4 cas insolites de clonage

par Rédaction 37e AVENUE le 18 juillet 2016
Clones

Les scientifiques se sont déjà frottés au cours de l'histoire à diverses méthodes de clonage, parfois avec du succès, parfois moins...
 

Une carpe chinoise

Carpe chinoise

Crédit photo: Thinkstock

Tong Dizhou, embryologue chinois, a été le premier à cloner un organisme complexe, en 1963: il a transféré l’ADN d’une carpe mâle dans l’œuf d’une femelle, et cet œuf a produit un poisson en mesure de manger, de nager et de se reproduire.

 

Des animaux de moins en moins menacés?

Mouflon

Crédit photo: Thinkstock

Et si on pouvait protéger des espèces menacées grâce au clonage?
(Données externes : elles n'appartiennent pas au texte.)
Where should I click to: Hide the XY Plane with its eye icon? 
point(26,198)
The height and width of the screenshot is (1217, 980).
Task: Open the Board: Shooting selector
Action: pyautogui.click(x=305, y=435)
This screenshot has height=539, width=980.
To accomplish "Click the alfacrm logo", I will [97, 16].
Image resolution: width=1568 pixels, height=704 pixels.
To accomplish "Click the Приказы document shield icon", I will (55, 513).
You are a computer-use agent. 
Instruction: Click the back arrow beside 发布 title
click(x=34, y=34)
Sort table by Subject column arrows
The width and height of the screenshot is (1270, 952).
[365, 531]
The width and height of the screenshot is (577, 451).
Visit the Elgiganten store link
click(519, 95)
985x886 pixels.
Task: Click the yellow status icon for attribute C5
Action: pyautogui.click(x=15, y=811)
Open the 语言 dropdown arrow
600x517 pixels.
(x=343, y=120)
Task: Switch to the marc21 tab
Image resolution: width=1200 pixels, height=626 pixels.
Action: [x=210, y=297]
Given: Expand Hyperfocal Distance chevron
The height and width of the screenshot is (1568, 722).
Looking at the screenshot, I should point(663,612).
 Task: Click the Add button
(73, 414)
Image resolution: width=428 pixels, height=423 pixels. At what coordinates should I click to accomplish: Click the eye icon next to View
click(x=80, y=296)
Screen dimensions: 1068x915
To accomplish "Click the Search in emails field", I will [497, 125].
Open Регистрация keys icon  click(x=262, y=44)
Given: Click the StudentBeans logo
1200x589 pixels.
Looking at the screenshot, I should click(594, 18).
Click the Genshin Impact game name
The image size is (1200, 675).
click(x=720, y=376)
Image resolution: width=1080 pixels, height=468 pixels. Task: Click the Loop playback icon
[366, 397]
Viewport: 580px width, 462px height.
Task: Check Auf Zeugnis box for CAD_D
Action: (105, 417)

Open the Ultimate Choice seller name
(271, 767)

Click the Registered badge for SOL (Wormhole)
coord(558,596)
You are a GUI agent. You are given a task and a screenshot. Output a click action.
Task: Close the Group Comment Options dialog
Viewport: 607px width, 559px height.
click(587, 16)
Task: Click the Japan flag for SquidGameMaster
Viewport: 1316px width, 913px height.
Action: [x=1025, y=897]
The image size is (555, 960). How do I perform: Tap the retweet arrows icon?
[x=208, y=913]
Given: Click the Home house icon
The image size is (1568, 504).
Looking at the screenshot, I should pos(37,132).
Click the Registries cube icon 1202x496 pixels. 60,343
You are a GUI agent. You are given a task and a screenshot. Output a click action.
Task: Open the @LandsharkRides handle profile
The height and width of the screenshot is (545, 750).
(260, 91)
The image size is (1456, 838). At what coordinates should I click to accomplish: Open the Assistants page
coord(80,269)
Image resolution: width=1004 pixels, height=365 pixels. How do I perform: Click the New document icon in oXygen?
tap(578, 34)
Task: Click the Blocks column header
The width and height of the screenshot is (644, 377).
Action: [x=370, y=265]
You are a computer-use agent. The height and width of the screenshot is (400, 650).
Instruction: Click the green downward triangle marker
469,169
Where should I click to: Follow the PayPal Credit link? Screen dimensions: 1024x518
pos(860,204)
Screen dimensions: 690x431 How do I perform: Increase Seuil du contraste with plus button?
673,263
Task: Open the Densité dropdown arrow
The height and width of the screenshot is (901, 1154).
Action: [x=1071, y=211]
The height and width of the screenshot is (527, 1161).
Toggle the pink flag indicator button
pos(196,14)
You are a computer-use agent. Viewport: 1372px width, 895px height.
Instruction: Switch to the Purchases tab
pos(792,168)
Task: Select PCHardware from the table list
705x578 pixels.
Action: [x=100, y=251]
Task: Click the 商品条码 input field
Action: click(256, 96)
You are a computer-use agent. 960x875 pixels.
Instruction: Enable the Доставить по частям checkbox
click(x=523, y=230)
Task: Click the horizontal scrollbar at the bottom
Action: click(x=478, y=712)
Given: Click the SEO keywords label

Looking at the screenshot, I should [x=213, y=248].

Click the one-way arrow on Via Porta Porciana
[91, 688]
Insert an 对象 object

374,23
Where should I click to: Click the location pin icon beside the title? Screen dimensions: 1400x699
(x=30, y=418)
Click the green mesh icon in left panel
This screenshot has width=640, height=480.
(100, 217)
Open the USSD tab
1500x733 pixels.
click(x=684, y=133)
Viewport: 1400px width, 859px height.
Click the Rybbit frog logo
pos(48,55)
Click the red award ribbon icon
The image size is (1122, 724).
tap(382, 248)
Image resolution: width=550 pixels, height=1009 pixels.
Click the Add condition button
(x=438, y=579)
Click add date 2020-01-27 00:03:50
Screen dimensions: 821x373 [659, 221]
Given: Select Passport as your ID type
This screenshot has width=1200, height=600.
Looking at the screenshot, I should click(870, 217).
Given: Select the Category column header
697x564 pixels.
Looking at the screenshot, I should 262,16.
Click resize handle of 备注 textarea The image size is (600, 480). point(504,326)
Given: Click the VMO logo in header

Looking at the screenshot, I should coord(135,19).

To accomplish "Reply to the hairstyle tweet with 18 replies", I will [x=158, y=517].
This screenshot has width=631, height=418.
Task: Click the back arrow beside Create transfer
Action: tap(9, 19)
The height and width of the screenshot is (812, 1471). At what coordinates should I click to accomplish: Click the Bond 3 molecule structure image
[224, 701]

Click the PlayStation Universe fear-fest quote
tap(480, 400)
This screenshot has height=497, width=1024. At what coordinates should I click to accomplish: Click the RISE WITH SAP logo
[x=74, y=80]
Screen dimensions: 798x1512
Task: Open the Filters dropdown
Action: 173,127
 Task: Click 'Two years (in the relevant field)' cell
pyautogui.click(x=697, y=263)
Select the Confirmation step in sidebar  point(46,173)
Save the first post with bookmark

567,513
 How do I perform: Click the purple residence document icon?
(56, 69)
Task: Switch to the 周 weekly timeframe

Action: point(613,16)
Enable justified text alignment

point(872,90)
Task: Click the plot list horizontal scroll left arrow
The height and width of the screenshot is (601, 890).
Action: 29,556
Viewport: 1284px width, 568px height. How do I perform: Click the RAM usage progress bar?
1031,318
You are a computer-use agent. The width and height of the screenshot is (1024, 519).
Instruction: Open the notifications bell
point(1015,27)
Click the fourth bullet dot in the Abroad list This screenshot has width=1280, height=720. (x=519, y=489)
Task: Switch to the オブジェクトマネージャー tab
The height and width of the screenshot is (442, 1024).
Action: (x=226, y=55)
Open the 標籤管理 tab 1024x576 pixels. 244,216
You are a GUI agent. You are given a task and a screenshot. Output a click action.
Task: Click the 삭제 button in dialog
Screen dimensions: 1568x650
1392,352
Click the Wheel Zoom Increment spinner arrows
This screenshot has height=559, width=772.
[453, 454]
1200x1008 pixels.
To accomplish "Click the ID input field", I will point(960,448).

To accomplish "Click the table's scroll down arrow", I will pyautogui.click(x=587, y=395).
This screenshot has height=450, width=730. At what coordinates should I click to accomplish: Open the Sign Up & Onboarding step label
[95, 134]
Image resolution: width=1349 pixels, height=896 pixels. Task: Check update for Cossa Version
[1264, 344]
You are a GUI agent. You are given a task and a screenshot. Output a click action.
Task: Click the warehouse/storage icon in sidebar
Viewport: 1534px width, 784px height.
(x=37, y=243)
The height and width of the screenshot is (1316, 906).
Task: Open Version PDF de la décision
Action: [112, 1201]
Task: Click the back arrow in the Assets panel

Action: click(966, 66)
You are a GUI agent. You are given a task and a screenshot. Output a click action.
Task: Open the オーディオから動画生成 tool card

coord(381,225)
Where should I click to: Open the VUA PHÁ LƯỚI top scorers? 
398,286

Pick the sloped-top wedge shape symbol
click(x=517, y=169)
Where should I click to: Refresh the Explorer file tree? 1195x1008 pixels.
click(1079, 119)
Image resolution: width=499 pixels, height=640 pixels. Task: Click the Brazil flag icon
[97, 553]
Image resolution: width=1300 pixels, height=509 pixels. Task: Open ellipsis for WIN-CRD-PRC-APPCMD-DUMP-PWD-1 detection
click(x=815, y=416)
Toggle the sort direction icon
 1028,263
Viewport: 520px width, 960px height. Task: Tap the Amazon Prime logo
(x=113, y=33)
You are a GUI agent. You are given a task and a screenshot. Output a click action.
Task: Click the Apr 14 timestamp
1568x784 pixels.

Oui, des chercheurs y ont pensé. En 2001, ceux de l’université de Teramo, en Italie, sont parvenus à cloner un mouflon en ayant recours à une brebis domestique pour porter le fœtus, une méthode qui a permis de prouver que le recours à une mère porteuse d’une espèce similaire était possible.

 

Minou prise 2

Chat

Crédit photo: Thinkstock

C’est en 2004 que l’industrie du clonage d’animaux domestiques a véritablement pris son envol aux États-Unis, avec le clonage réussi de Nicki, un matou qui avait partagé l’existence de sa maîtresse (qui a préféré demeurer anonyme pour éviter les représailles des groupes militants anti-clonage) pendant 17 ans. Le clone, baptisé Little Nicky pour la circonstance, a coûté la jolie somme de 50 000 $.

 

Prochain arrêt, les dinosaures?

On sait tous que de la fiction à la réalité, il n’y a parfois qu’un pas. Le Parc jurassique ne fait pas exception à la règle, car des scientifiques ont bel et bien déjà envisagé de faire revivre des espèces disparues de la carte. Ainsi, en 2003, les cellules cutanées congelées d’un bouquetin des Pyrénées, une espèce éteinte officiellement en 2000, ont été utilisées pour produire un clone… malheureusement décédé quelques minutes après sa naissance.